ICSI's HAP Software Used to Analyze Genetic Data
October 18, 2005
ICSI's Eran Halperin and UCSD's Eleazar Eskin have analysed the genetic data in the National Institute of Health's dbSNP database of the National Center for Biotechnology Information (NCBI), using HAP, the haplotype analysis software they developed. The total size of the dataset analyzed is more than double that of previous datasets.

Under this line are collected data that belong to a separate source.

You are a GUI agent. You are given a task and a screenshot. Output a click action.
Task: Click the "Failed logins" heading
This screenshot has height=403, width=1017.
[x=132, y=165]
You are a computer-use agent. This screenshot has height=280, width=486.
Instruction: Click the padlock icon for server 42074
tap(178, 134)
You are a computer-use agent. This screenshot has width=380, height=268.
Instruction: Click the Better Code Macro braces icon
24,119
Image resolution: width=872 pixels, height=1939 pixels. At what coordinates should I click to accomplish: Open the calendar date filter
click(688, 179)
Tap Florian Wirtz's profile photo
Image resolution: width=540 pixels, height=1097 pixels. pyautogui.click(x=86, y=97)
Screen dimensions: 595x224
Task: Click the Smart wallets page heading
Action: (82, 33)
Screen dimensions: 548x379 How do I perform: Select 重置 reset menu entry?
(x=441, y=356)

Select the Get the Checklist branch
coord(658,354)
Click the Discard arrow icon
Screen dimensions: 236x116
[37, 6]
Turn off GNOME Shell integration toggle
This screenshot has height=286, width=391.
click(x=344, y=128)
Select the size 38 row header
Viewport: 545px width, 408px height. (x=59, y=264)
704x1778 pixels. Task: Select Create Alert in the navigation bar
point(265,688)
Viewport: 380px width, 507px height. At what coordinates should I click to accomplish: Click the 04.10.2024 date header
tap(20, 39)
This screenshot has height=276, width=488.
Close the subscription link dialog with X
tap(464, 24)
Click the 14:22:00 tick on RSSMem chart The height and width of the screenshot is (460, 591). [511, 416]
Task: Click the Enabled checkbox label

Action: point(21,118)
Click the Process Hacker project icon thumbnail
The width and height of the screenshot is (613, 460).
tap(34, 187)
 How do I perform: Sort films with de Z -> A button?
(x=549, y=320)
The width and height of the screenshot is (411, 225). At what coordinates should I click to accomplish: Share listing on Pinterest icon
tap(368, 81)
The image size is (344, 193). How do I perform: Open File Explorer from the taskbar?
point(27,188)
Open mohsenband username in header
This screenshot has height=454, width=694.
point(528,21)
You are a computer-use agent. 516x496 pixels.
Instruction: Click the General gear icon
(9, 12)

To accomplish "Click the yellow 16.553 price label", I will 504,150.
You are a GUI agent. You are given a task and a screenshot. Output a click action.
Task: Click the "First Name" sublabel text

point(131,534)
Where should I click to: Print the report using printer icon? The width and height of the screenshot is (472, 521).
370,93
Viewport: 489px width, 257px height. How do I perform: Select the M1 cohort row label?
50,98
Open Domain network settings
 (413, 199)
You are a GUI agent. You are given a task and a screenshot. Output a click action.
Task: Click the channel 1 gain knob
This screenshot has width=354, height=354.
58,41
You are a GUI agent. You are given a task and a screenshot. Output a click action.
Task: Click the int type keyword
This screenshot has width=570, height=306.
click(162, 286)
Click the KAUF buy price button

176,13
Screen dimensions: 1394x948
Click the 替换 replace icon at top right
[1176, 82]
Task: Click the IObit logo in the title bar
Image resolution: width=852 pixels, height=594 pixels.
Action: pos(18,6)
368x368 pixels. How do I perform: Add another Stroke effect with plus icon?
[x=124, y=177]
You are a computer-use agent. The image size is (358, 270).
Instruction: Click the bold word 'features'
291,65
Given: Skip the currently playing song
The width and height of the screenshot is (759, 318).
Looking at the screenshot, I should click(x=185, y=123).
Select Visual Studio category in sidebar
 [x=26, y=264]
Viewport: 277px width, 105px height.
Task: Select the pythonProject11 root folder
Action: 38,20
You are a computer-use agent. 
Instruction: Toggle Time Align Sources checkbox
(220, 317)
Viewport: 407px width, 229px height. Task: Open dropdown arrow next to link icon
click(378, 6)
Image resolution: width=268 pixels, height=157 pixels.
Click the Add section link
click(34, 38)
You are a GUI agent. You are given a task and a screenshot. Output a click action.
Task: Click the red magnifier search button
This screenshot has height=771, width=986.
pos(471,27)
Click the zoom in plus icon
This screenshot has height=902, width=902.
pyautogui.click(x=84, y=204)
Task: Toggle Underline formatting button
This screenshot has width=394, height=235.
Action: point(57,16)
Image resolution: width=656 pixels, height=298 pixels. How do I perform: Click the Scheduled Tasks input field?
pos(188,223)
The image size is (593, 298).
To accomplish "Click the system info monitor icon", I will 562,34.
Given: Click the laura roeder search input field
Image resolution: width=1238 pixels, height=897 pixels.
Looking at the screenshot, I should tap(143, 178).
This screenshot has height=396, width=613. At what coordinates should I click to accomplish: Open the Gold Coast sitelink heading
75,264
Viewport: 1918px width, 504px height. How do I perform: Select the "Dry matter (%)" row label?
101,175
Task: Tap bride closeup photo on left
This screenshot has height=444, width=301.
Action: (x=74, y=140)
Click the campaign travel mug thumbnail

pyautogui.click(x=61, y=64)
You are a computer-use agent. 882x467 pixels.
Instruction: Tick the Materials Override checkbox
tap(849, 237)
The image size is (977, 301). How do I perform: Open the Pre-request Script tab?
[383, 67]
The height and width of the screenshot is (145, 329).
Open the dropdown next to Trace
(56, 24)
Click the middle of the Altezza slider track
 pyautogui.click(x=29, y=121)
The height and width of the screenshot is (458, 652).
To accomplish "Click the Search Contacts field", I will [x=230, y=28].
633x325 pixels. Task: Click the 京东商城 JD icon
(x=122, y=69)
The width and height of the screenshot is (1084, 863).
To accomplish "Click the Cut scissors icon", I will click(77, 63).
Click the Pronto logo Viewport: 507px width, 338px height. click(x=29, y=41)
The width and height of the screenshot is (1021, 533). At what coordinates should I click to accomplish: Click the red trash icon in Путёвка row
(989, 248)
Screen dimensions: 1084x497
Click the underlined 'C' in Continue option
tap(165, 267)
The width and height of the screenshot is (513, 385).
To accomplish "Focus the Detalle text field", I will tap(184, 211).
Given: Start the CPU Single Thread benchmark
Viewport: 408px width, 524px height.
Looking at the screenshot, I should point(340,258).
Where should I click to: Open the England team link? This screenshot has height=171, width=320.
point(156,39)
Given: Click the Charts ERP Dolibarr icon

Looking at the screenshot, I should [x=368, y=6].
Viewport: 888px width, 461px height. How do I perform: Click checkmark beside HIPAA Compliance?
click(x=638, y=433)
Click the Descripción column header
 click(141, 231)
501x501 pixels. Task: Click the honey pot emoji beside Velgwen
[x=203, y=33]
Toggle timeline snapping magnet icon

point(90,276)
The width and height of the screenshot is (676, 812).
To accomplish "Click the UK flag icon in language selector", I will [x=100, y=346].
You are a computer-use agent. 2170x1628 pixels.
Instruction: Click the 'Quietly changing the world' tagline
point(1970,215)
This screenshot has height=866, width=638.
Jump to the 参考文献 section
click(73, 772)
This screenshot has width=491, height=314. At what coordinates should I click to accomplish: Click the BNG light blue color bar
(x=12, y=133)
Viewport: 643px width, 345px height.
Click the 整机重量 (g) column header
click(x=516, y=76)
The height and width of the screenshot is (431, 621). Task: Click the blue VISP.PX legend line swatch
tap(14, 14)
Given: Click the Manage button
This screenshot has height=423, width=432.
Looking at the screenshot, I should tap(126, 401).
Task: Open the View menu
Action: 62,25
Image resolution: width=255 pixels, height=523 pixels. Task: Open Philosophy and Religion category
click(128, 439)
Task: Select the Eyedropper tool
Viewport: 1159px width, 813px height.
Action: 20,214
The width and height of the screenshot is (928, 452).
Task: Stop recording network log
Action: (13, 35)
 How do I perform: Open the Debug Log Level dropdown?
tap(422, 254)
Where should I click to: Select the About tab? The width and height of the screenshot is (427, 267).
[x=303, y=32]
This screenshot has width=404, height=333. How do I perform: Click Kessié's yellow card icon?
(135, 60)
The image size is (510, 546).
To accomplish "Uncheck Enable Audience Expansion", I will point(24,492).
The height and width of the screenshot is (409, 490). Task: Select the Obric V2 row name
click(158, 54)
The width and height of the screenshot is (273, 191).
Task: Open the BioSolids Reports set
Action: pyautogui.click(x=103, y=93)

HAP has been used successfully to perform genetic analysis on large datasets (see Science, Feb. 18, 2005), but modifications were needed for the algorithms to work with the dbSNP data, which includes all publicly available data on single nucleotide polymorphisms (SNPs). SNPs are locations in the human DNA sequence where variation occurs in a population. The HAP program was adapted to be able to handle the different types and sources of data in the dbSNP database, and extended to analyze mother, father and child trios, to provide further genetic information. HAP analyzed the SNPs in more than 286 million haplotypes for this study, capturing the majority of genetic variation in the dataset. This was accomplished in under 24 hours. The results of the dbSNP analysis appear in a special issue of Genome Research, published on October 26. Eskin and Halperin hope that the scientific community will use the data they have made available as tools in their genetic research. The duo is designing disease association studies that make use of their data as well as the HAP tool.